My office is one the last in our organization to switch to fully electronic medical records. I've been hearing the complaints and moans of my colleagues for the past two years as the change has been implemented. I've taken my Mom to her doctor and watched him carrying her 20-pound paper chart on his little mobile computer desk. It's easily three times heavier than his laptop. I haven't seen him open it for any reason - I think it's just a security-blanket kind of thing. And even he has begun to admit that once you get the hang of it, it's a good idea.
We've begun. For the last month all of our prescription renewals have been handled online. It's lead to some interesting mistakes, none thus far harmful. Prescriptions meant for local pharmacies have gone mail-order and vice versa. Medications whose doses have been adjusted but not recorded in the medication list have come back to haunt us. I've been frustrated to be partially trained. I can renew a prescription, add a problem to the problem list (the computer insists that I should have an actual REASON to be writing a prescription, imagine that!) but I can't check to see when I last saw the patient or view their most recent lab reports.

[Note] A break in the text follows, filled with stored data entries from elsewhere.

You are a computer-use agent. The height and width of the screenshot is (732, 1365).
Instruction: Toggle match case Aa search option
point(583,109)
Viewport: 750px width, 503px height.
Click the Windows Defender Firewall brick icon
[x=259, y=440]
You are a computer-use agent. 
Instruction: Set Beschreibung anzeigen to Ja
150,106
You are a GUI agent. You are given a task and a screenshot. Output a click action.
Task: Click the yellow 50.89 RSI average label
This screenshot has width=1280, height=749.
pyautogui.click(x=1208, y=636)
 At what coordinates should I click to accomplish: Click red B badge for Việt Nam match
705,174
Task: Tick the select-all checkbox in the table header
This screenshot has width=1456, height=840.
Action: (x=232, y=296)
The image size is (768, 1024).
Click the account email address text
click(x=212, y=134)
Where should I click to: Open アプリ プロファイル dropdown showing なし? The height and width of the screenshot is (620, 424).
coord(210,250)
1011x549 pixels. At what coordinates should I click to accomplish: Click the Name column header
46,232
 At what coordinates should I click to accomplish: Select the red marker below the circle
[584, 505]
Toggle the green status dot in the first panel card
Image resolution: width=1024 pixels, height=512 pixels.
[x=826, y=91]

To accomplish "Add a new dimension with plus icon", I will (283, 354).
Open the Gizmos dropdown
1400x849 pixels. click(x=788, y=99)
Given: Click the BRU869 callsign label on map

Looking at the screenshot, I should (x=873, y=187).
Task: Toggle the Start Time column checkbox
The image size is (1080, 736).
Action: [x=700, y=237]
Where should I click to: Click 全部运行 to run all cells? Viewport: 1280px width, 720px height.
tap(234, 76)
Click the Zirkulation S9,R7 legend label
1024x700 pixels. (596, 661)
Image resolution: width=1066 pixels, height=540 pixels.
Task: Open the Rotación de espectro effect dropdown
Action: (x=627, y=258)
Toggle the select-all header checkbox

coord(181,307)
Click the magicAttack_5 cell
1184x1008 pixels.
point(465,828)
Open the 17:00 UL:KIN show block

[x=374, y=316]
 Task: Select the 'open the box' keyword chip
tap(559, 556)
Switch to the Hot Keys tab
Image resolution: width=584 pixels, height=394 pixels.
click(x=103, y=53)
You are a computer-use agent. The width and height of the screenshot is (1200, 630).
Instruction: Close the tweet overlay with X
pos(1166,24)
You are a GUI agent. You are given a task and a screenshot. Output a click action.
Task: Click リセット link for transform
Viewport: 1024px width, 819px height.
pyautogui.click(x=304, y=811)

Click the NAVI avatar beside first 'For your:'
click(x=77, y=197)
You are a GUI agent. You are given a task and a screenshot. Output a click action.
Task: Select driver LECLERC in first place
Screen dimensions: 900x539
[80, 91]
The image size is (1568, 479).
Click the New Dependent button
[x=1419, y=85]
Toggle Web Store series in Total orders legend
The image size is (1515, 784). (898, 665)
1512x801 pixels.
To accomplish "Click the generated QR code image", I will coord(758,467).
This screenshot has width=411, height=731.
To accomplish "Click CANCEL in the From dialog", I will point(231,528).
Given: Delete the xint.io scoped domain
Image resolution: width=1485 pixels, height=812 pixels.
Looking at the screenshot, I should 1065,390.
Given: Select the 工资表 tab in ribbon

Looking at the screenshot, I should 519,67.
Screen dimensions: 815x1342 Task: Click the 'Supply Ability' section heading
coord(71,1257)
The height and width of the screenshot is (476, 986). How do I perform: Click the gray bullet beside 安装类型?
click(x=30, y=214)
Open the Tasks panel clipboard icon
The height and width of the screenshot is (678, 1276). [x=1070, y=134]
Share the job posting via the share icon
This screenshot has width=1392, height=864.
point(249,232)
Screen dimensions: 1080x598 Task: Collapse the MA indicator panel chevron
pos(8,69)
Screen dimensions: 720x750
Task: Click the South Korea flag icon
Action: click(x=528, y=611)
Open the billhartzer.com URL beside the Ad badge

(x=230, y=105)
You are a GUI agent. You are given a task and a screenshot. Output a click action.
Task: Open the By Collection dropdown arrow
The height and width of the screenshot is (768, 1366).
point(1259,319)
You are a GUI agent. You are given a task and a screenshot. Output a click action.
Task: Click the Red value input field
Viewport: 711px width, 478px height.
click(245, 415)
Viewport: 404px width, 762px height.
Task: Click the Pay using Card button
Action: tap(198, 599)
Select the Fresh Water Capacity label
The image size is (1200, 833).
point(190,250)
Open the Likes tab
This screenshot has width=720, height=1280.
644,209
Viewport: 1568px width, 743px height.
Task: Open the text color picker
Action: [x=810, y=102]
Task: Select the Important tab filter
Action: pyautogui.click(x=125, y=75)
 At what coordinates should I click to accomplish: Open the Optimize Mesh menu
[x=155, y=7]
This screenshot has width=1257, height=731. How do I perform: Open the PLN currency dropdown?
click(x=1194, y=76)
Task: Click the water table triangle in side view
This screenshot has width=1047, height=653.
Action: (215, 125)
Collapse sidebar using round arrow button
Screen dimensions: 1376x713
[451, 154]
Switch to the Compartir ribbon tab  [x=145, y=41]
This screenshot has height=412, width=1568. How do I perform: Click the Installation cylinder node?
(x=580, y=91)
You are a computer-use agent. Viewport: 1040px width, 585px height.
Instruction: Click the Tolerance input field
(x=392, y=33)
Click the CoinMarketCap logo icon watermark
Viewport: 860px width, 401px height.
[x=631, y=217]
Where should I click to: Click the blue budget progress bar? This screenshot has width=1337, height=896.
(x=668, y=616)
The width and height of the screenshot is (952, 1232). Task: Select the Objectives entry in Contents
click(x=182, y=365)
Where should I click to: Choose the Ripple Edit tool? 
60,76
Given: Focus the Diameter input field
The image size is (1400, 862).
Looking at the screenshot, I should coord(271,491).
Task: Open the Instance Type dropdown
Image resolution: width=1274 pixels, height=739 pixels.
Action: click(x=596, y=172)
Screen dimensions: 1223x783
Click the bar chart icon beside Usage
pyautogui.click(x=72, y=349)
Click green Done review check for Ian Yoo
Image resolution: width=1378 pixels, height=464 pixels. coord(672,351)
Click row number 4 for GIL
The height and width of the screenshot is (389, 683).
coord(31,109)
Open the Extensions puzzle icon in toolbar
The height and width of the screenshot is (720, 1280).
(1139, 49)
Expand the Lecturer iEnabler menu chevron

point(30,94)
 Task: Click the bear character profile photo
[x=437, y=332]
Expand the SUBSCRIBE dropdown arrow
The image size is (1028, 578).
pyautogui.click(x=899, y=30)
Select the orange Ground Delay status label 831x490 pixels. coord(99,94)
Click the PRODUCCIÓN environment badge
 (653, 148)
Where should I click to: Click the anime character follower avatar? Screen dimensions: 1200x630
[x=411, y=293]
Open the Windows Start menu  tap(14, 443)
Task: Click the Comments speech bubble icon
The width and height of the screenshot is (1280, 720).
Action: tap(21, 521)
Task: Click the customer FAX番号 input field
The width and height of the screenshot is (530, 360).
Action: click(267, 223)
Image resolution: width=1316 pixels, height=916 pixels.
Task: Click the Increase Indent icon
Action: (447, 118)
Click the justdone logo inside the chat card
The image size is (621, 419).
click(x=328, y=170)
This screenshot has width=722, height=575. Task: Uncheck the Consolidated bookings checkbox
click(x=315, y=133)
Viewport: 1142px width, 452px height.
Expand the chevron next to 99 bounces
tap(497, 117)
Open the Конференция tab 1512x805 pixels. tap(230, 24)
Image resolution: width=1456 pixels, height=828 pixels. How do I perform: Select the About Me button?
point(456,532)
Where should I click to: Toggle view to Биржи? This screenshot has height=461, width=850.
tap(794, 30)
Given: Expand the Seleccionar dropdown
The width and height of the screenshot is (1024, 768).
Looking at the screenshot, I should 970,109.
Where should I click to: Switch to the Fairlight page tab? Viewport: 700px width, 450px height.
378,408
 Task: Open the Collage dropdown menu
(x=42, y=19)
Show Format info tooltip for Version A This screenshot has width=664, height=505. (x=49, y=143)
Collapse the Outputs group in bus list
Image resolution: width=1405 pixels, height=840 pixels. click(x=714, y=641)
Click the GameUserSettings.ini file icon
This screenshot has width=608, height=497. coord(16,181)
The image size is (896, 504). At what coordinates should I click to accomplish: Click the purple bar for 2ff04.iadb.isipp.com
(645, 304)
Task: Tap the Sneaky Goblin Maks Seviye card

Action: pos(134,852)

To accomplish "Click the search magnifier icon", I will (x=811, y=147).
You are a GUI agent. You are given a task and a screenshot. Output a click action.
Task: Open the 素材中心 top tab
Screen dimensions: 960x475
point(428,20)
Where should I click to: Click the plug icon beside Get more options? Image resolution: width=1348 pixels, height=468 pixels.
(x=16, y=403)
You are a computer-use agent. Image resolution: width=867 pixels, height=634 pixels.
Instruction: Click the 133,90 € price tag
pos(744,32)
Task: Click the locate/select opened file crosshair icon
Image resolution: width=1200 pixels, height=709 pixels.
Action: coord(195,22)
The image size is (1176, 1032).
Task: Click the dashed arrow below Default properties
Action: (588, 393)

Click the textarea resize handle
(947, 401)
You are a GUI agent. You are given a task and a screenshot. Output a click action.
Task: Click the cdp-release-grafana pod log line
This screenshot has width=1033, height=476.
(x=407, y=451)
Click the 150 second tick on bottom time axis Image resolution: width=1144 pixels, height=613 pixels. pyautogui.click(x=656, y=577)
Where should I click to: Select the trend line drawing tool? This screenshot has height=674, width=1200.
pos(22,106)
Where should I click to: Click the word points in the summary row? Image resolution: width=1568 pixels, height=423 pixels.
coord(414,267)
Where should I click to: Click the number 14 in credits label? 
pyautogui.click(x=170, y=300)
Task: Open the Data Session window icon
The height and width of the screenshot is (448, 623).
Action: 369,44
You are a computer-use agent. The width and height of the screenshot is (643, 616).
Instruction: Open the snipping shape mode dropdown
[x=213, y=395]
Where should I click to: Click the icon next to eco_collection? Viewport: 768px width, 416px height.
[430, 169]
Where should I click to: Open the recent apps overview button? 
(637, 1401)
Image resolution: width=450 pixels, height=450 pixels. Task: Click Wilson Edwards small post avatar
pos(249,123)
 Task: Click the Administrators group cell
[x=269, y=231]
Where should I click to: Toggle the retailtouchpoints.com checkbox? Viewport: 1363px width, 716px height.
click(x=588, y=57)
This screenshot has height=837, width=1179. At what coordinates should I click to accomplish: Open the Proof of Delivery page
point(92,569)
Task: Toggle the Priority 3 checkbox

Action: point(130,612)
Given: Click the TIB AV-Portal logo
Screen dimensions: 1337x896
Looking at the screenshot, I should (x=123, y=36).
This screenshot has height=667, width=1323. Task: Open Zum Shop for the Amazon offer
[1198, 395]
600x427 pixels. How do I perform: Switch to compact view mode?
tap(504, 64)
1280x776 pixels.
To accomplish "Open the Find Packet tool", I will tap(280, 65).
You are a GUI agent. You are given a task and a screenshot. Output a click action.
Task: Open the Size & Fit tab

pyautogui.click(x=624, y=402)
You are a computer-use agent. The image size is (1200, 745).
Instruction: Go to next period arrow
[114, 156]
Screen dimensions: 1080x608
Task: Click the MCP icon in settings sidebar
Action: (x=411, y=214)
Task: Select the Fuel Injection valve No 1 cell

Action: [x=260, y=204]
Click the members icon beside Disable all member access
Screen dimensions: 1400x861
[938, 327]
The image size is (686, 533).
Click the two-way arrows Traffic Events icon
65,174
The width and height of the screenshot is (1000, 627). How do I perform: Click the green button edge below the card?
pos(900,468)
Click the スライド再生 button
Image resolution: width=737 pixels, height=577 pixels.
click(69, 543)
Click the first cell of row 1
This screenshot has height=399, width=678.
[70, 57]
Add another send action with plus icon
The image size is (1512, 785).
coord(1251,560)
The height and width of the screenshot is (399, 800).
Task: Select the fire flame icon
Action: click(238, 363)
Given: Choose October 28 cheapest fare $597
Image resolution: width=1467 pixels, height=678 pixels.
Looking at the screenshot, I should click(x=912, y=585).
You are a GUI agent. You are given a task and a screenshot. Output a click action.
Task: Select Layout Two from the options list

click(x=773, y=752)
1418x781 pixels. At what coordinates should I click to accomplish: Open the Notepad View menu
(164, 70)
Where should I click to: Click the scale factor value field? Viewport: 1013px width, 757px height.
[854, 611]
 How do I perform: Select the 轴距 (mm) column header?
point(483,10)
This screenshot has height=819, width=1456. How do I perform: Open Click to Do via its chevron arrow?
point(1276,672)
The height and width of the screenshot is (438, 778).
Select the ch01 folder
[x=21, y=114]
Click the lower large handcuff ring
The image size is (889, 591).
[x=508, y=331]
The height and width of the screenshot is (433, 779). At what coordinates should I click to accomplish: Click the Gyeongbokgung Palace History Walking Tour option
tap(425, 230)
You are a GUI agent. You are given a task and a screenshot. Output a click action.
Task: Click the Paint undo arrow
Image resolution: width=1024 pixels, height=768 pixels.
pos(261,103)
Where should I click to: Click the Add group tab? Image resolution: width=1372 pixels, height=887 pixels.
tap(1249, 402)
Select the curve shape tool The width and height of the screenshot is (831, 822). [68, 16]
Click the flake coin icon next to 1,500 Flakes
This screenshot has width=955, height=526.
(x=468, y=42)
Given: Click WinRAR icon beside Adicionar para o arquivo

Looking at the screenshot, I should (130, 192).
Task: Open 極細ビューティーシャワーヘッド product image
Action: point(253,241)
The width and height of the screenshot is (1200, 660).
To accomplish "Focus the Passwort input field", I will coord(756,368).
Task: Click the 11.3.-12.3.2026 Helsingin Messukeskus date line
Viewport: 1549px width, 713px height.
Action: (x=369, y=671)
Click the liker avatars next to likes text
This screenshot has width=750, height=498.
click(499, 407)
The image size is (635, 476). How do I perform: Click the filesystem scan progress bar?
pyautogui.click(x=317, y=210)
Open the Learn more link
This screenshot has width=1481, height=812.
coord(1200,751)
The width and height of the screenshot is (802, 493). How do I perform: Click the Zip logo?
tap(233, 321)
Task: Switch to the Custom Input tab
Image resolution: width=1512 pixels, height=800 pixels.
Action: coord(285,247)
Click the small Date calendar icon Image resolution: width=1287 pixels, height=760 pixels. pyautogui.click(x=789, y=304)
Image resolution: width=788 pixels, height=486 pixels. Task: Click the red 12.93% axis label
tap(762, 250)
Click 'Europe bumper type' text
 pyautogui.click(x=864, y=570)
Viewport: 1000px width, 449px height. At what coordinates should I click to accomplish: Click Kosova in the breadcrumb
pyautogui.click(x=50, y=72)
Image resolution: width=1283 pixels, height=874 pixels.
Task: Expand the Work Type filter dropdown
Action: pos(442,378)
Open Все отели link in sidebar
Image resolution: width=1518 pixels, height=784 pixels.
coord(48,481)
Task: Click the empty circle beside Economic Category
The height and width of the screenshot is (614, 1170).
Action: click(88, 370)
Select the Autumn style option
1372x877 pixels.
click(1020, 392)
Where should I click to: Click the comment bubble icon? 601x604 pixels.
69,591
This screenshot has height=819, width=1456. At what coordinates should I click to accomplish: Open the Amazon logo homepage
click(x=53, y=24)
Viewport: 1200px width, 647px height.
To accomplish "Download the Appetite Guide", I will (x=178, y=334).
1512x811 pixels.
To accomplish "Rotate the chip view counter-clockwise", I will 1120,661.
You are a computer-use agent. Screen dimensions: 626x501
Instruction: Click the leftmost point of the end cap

This week we "go live". I have a ton of training time, and based on the experience of other offices they've cut our patient load from 5/hour to two. I expect the learning curve to be steep and ugly, and the Bad Words are already flying.
In the long run it will be a very good thing. It will increase accuracy, decrease the number of times I write a prescription only to discover that the patient's insurance won't cover it. It will tell me immediately if a procedure requires prior authorization. And each 'chart' will be completed before I even leave the patient's side - no more waiting for transcriptions. And I'll bet the spellcheck will let me use the word 'colonoscopy' without suggesting that I really meant 'kaleidoscope'.
I've seen how the electronic medical record makes things simpler for Babygirl when we go to CHOP. They know her medications, her pharmacy, her history - it's all at their fingertips. I've watched them create graphs of lab values to follow trends (something I've had to do by hand for my patients). I've seen how her kidney doctors know, less than 20 minutes after we've seen him, what her neurologist is planning to do.
Here's what makes me sure I'll make it:
If my mom's doctor, ten years my senior and firmly convinced that Barack Obama himself personally looted his retirement fund, can figure this out and make it look like a good idea, anybody can. I can handle this.
Just remind me to wash my mouth out with soap before you talk to me in church on Sunday.